Die GERT-JONKE-GESELLSCHAFT wurde im August 2012 für die Förderung der Rezeption des Werkes von Gert Jonke sowie die Förderung der künstlerischen und wissenschaftlichen Auseinandersetzung mit diesem gegründet.

Gert Jonke definierte sich selbst in seinem Gedicht Ich bin Schriftsteller:

Ich verwende meine Füllfeder als Aussichtsturm
den Aussichtsturm als Schiffsmast
den Schiffsmast aber als Uhrzeiger welcher
auch der zu Stein fossilierte Speer eines
Schwertfisches sein soll den man zwischen zwei
flügelförmige Himmelshälften gespannt hat um
mit deren Hilfe ordentlich diesen Tag zu
überqueren und hernach im Gasthaus zu verschwinden!

Am Scheitel dieser gebogenen Flugbahn
klettere ich einen Morgen weiter.

Ein sonderbares Gerät diese Füllfeder: ein Ausguck, ein Zeitmesser, ein Fossil, das die Himmelshälften zusammenhält, ein Fortbewegungsmittel in einem, mit dem sich Raum und Zeit nicht nur durchmessen, sondern aufheben lassen.
Dieses wunderbare Gerät, Jonkes Füllfeder, ist Instrument und Metapher zugleich, Instrument und Metapher der Poesie.
Die GERT-JONKE-GESELLSCHAFT hat es sich zur Aufgabe gemacht, ein Teil von Jonkes Füllfeder zu sein:
Das Instrument, das die Auseinandersetzung mit seiner Poesie weiterschreibt.

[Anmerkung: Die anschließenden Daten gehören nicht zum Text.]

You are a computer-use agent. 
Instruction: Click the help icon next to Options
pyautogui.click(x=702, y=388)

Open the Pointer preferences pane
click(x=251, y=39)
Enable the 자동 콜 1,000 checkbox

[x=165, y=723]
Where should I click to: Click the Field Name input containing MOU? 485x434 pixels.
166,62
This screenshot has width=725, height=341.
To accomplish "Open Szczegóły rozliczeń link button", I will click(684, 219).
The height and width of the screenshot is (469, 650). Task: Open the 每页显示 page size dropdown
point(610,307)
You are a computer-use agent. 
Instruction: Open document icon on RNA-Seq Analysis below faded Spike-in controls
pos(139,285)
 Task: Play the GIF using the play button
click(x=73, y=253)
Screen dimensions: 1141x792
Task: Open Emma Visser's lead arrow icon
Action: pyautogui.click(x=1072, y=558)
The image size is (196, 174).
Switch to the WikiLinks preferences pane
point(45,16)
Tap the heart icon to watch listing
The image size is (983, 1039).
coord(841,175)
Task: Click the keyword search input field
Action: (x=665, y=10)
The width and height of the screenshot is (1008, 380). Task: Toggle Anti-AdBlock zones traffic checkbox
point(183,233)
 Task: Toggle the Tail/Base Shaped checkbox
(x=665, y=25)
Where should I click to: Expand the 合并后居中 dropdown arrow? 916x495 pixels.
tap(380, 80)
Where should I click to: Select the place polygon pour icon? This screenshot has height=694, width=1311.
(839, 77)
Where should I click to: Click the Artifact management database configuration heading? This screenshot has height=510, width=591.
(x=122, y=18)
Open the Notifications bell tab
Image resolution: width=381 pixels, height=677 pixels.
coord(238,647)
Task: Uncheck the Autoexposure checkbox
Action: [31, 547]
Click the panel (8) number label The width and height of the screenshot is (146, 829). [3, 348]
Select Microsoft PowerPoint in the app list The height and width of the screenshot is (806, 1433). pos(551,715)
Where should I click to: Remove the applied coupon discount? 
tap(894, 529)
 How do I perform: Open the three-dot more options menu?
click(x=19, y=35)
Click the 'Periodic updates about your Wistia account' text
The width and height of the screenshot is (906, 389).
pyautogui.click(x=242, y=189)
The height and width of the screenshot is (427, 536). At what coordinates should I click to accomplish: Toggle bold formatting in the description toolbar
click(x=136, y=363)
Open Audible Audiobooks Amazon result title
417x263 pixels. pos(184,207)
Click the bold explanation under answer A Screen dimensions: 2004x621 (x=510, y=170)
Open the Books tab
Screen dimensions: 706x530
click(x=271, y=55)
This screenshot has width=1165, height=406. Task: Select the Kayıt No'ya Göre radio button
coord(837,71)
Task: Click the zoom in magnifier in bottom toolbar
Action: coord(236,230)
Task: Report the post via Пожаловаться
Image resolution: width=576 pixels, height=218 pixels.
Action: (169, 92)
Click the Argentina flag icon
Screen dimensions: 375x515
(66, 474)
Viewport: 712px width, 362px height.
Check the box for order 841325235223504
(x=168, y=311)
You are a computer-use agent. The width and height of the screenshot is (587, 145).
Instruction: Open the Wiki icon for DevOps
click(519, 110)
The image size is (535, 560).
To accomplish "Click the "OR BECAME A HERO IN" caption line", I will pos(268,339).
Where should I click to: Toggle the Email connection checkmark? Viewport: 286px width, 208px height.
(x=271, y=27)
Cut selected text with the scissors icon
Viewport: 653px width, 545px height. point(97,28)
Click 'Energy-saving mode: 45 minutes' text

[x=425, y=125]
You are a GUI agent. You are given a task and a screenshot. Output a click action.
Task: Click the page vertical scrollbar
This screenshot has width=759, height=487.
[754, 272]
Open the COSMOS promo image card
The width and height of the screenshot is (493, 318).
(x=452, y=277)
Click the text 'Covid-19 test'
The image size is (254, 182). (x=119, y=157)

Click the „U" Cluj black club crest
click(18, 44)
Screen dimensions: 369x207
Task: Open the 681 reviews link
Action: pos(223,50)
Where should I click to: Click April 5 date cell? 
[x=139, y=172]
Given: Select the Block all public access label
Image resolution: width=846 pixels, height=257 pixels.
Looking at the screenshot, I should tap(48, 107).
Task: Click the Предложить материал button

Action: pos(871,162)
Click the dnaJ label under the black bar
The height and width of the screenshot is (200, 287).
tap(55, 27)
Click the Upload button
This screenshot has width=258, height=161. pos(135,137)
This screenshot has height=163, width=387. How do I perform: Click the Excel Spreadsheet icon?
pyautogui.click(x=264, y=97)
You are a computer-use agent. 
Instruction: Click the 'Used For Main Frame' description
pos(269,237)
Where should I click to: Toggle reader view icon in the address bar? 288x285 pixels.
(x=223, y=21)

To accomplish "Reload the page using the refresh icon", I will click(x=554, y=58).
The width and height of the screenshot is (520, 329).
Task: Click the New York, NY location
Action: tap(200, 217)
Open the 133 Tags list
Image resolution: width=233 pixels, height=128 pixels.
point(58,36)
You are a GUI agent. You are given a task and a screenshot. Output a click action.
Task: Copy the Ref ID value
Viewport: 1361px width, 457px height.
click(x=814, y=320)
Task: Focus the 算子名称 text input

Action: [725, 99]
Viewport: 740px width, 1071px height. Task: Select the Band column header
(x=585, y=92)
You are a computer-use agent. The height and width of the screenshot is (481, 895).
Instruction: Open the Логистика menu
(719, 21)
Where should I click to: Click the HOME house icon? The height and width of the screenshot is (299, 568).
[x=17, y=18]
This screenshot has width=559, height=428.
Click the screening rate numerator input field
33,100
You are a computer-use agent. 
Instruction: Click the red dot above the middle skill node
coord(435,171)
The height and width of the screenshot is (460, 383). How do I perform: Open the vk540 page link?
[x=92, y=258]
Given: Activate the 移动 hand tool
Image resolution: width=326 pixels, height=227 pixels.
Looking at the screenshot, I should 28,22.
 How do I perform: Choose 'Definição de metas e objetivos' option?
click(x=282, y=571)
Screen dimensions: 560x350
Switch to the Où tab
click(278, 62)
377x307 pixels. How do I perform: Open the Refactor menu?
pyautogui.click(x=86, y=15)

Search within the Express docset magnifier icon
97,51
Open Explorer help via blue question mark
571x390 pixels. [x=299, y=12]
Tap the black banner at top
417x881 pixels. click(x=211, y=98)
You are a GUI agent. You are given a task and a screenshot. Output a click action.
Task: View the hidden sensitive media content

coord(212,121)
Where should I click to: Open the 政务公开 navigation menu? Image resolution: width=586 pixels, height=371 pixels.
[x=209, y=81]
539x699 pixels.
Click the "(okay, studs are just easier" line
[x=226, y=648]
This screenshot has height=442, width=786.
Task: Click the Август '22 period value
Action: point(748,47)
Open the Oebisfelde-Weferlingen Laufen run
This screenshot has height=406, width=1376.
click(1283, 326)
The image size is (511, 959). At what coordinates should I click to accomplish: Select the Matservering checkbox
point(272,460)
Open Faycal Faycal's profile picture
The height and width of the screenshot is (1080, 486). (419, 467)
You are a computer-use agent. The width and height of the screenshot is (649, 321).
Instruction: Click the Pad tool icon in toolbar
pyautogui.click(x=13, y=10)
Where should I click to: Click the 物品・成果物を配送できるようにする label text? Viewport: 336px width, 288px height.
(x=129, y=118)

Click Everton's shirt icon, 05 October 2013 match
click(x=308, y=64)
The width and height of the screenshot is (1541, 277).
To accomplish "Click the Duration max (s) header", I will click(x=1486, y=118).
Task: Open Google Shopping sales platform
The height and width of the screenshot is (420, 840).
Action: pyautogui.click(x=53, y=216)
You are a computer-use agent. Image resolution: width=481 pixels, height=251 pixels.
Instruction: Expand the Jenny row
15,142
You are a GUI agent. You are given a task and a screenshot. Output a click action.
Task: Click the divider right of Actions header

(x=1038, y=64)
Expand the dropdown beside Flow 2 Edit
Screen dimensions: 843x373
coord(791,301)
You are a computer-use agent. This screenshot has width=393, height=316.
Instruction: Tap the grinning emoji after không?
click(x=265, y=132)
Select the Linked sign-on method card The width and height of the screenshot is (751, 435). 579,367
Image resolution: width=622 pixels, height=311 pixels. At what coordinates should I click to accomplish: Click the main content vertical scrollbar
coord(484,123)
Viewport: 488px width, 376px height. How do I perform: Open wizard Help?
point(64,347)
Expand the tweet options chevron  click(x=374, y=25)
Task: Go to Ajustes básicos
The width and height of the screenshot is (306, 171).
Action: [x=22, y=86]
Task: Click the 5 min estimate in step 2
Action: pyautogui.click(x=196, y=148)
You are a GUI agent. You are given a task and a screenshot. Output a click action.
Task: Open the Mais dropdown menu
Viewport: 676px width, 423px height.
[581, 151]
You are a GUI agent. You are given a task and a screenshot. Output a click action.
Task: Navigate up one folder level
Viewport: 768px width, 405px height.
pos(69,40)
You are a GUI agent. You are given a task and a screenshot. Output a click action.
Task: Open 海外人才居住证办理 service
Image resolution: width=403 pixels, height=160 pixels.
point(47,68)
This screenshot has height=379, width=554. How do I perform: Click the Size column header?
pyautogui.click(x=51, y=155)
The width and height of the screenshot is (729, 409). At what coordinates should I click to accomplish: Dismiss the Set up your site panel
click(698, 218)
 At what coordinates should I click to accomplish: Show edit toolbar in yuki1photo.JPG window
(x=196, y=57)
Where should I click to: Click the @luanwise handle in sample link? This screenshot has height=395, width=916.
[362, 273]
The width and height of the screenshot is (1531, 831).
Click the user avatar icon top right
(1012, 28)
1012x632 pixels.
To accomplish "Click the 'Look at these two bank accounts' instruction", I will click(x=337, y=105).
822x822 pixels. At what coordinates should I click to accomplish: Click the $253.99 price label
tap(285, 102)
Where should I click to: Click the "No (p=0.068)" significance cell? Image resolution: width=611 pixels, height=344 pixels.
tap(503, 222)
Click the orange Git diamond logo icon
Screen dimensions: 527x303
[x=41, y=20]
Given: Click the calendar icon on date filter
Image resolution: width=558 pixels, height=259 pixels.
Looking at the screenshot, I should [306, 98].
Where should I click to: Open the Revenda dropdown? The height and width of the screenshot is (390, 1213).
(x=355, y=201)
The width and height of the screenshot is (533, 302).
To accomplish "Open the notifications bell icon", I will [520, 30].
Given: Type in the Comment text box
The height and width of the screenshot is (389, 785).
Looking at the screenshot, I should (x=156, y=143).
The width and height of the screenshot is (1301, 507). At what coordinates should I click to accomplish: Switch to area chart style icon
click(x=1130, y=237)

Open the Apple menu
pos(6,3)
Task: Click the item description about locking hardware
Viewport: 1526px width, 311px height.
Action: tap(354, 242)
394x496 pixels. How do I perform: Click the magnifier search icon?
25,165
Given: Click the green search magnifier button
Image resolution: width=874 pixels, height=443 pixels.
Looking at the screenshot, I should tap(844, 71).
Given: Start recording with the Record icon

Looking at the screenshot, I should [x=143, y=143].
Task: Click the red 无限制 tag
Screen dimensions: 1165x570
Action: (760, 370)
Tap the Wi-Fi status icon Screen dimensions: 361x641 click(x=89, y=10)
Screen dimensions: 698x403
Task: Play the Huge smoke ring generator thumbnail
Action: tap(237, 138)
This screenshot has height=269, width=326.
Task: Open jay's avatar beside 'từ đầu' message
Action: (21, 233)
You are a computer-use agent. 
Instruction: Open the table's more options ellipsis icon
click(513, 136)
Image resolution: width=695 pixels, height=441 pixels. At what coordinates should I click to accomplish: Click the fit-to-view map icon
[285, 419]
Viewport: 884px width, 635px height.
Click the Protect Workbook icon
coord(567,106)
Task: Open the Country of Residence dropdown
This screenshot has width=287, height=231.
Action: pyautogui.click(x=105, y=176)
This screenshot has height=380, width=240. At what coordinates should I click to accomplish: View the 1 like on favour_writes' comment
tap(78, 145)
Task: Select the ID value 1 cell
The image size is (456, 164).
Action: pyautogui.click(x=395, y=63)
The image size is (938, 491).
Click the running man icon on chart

Zu dieser Aufgabe gehören:

  • Die literaturwissenschaftlich betreute Herausgabe des Gesamtwerkes.
  • Die Förderung von Übersetzungen.
  • Die Erstellung und Archivierung des verfügbaren Dokumentationsmaterials.
  • Die Abhaltung von Symposien, Seminaren und Workshops und wissenschaftlichen Tagungen.
  • Die Veranstaltung oder logistische Unterstützung von Lesungen, Vorträgen, Ausstellungen, Theaterproduktionen, Kunstaktionen und Installationen, Film-, Video- und Multimedia-Präsentationen.
  • Die Förderung von musikalischen Kompositionen und theatralischen bis gesamt-künstlerischen Inszenierungen in Reflexion auf das Werk Gert Jonkes.

Ziel der Gesellschaft ist, das Werk Jonkes nachhaltig zu pflegen, literaturwissenschaftlich zu betreuen und seinem Stellenwert entsprechend in der literarischen Öffentlichkeit zu positionieren.